■ Verilen talimat
Aşağıdaki satırlardan "range" dizesini içerenlerin hepsini listeleyin. Büyük ve küçük harf ayrımı gözetilmelidir.

Bazı kayıtlar:
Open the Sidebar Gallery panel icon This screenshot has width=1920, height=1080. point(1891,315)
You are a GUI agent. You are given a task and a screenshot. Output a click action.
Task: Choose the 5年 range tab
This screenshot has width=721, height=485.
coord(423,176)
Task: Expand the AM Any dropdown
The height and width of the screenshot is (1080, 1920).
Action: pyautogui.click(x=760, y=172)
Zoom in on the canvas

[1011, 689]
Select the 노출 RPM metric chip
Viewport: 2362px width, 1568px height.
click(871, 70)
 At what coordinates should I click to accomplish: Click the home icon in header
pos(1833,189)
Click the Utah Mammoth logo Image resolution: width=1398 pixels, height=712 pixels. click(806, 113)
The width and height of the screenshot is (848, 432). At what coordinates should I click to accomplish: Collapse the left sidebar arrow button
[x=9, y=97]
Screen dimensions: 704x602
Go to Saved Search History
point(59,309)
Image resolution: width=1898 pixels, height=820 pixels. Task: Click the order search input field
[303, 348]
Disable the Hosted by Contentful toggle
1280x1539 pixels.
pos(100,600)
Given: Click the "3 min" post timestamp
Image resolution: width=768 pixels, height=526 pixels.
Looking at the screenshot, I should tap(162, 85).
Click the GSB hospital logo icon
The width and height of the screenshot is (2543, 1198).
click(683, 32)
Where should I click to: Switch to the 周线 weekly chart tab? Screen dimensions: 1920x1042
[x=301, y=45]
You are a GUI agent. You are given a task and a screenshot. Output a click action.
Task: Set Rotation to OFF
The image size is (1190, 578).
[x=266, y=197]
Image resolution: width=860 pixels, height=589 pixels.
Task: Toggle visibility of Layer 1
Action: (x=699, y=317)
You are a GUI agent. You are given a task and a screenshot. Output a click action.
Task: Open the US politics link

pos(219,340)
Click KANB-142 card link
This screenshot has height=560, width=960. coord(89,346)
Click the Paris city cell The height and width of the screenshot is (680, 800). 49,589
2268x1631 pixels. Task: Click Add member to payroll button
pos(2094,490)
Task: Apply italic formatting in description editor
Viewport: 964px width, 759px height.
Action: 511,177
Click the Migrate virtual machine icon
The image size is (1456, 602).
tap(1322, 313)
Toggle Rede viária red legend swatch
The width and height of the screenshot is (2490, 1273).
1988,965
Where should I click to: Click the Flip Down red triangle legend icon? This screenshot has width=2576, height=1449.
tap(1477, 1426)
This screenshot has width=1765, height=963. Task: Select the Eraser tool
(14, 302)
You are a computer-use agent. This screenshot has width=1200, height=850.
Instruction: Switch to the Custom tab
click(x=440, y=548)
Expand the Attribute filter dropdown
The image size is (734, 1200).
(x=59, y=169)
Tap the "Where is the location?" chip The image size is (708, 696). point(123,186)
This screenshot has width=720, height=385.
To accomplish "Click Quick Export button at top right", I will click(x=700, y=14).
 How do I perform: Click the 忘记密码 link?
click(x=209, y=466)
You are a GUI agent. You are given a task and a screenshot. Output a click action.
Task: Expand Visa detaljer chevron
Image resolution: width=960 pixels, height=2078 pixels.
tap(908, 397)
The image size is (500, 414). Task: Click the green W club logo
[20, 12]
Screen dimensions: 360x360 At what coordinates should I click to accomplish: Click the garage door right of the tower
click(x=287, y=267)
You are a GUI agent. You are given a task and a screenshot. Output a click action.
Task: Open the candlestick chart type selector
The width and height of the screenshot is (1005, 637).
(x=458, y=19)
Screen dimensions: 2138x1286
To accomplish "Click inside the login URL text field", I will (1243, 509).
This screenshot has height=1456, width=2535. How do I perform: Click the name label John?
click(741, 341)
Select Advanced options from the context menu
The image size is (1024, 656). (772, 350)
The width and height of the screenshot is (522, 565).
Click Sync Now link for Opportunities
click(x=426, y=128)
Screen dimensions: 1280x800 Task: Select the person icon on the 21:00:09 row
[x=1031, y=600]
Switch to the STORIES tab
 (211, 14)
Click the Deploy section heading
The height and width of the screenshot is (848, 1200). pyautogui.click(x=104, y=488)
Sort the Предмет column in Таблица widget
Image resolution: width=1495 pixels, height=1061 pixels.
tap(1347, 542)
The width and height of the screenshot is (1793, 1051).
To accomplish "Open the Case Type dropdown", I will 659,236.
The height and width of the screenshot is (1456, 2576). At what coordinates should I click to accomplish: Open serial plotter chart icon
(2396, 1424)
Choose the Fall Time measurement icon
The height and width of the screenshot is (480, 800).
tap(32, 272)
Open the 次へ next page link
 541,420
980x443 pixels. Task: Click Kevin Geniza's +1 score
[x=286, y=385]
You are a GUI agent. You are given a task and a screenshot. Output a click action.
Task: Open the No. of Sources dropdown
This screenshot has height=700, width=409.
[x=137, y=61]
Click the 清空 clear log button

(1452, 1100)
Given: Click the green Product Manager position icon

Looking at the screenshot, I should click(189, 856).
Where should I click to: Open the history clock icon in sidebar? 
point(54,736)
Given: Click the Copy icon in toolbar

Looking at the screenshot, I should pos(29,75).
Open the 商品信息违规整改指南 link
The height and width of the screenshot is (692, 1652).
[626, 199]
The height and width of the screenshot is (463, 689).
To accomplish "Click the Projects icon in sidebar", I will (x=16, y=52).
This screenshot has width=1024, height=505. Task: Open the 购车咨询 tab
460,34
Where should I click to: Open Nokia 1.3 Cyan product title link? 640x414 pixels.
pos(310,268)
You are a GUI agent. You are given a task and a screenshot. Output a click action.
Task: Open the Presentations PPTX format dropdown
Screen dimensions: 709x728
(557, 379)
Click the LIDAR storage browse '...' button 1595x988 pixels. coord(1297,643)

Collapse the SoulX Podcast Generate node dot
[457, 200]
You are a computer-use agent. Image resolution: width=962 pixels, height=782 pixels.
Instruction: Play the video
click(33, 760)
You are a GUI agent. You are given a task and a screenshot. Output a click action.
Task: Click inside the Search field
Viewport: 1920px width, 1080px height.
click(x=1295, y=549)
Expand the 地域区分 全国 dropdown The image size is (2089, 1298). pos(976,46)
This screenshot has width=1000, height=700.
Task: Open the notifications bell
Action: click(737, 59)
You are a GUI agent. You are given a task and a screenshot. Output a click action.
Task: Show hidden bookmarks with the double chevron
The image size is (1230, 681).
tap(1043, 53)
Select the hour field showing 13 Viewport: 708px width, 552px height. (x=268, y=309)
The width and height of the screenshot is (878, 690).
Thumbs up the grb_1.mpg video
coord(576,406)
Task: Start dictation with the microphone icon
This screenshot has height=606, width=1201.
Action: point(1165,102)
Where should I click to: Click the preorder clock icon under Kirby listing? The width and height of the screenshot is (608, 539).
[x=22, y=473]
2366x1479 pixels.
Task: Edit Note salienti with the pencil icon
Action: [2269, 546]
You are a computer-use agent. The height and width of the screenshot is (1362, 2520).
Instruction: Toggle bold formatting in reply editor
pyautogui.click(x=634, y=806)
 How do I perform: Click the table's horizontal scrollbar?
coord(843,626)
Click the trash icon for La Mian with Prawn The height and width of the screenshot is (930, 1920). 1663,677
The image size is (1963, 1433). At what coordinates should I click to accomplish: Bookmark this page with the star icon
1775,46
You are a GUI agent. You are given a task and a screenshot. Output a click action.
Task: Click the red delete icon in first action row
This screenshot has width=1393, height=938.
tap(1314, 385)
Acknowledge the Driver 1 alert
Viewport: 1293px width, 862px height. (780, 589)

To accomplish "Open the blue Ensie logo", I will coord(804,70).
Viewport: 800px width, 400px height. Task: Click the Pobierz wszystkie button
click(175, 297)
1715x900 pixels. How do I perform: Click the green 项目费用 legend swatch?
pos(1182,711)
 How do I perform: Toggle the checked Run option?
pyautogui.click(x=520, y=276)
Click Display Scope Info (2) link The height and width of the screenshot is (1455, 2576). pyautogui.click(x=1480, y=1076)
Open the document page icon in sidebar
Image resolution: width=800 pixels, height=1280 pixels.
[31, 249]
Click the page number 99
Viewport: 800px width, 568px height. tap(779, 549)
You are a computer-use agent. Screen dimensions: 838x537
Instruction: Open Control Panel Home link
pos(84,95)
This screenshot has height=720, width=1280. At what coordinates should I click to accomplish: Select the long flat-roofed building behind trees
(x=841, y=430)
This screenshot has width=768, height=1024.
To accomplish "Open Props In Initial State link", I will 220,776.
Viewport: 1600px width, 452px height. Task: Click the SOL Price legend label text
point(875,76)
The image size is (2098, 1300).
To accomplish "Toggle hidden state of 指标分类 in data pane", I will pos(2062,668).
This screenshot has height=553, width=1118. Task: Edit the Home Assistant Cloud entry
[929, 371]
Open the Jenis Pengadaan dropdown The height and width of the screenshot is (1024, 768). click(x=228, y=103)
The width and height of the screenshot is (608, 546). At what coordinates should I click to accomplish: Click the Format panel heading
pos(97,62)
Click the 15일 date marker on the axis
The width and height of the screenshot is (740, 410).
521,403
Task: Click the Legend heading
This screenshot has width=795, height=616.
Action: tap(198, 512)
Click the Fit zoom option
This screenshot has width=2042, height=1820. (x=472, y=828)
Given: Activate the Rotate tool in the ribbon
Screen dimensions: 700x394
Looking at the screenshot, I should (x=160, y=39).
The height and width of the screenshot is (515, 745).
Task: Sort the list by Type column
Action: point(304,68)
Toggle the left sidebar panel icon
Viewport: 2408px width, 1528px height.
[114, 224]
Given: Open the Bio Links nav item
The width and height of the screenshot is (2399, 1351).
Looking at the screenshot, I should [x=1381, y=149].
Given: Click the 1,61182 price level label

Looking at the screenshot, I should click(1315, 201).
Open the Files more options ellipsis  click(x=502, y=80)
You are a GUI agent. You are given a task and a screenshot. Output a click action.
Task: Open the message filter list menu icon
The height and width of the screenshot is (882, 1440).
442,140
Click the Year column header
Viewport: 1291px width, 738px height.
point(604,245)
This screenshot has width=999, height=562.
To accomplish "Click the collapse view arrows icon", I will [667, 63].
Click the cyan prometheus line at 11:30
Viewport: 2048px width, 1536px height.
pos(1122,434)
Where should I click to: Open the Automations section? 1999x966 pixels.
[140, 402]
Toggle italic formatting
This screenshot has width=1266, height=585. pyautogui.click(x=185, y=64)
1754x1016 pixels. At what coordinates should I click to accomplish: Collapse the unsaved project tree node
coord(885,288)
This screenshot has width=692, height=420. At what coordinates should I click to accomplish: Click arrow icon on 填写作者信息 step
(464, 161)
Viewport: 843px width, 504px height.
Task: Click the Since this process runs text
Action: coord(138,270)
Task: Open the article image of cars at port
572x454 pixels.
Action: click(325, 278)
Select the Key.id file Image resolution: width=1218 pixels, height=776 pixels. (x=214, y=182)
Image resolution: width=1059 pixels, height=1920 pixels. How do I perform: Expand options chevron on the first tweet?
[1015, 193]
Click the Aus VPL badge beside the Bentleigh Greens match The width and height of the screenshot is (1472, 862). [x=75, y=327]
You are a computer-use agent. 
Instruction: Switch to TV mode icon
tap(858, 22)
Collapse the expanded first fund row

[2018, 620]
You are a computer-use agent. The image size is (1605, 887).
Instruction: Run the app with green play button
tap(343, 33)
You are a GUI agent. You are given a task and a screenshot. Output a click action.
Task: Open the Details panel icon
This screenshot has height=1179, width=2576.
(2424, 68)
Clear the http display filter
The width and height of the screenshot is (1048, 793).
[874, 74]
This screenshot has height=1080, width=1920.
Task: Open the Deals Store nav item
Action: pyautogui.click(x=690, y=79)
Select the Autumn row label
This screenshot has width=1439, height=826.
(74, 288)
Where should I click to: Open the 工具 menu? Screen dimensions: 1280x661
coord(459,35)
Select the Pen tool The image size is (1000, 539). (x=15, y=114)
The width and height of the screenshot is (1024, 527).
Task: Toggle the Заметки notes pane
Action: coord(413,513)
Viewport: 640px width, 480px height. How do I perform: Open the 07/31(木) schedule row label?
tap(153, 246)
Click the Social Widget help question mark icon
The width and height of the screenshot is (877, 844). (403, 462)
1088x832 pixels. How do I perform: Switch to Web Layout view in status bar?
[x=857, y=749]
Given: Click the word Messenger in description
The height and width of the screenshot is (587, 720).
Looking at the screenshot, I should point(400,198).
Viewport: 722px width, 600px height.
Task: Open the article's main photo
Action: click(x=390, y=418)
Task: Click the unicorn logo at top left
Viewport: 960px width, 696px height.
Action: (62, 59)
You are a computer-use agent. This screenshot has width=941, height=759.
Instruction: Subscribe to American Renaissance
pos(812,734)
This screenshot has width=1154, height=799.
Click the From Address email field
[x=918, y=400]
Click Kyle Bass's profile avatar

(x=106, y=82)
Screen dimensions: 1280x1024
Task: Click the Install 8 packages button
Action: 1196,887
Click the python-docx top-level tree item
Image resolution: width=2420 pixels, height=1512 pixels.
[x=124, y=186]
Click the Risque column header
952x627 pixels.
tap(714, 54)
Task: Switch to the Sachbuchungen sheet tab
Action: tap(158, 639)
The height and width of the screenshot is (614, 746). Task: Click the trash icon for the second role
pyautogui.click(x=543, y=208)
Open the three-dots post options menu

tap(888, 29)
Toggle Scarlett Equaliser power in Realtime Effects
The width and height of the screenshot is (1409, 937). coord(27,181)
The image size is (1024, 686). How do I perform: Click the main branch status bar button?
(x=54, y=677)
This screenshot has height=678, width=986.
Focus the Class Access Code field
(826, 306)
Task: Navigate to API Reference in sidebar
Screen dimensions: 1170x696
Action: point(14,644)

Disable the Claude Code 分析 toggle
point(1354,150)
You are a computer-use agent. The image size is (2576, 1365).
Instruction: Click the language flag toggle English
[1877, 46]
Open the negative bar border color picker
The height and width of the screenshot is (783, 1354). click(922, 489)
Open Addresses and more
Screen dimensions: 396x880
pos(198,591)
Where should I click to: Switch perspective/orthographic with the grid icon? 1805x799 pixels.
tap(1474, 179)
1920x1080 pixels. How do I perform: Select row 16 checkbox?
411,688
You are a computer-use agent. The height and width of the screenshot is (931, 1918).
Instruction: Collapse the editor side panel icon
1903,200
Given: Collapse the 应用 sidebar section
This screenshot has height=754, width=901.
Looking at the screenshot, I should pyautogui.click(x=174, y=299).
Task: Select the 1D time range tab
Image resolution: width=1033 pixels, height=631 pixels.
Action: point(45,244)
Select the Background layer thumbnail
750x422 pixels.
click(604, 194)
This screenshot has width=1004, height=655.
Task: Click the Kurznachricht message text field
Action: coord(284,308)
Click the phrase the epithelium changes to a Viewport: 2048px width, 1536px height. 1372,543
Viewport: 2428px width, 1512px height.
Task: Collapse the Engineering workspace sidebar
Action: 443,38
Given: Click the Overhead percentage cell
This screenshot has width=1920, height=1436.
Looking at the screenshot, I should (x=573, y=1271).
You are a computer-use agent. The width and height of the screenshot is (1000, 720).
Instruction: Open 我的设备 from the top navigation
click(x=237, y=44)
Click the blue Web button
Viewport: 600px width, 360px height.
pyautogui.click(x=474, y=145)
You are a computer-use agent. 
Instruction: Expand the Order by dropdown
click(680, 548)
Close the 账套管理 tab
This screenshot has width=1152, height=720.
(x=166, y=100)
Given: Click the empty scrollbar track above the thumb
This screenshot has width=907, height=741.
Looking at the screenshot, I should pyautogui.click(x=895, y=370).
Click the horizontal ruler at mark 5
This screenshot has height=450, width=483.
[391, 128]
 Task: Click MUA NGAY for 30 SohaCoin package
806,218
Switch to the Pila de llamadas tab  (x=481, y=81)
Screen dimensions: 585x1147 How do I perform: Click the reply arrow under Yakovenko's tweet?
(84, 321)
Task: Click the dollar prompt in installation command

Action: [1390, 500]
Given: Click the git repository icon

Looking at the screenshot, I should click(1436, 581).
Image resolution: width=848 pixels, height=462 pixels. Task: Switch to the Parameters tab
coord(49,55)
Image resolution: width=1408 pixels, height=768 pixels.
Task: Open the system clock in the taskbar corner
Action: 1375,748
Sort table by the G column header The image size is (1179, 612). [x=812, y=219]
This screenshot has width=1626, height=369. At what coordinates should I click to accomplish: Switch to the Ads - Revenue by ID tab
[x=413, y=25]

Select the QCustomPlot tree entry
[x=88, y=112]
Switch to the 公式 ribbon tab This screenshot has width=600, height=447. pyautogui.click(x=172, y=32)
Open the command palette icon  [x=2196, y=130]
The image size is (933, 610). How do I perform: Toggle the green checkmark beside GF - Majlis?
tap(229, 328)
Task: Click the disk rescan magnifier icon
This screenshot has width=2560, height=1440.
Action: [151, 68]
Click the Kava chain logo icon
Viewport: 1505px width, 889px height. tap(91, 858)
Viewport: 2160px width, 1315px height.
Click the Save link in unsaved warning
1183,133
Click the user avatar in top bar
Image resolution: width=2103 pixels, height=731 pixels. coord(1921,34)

■ Sorunun yanıtı
Task: Choose the 5年 range tab
Task: Select the 1D time range tab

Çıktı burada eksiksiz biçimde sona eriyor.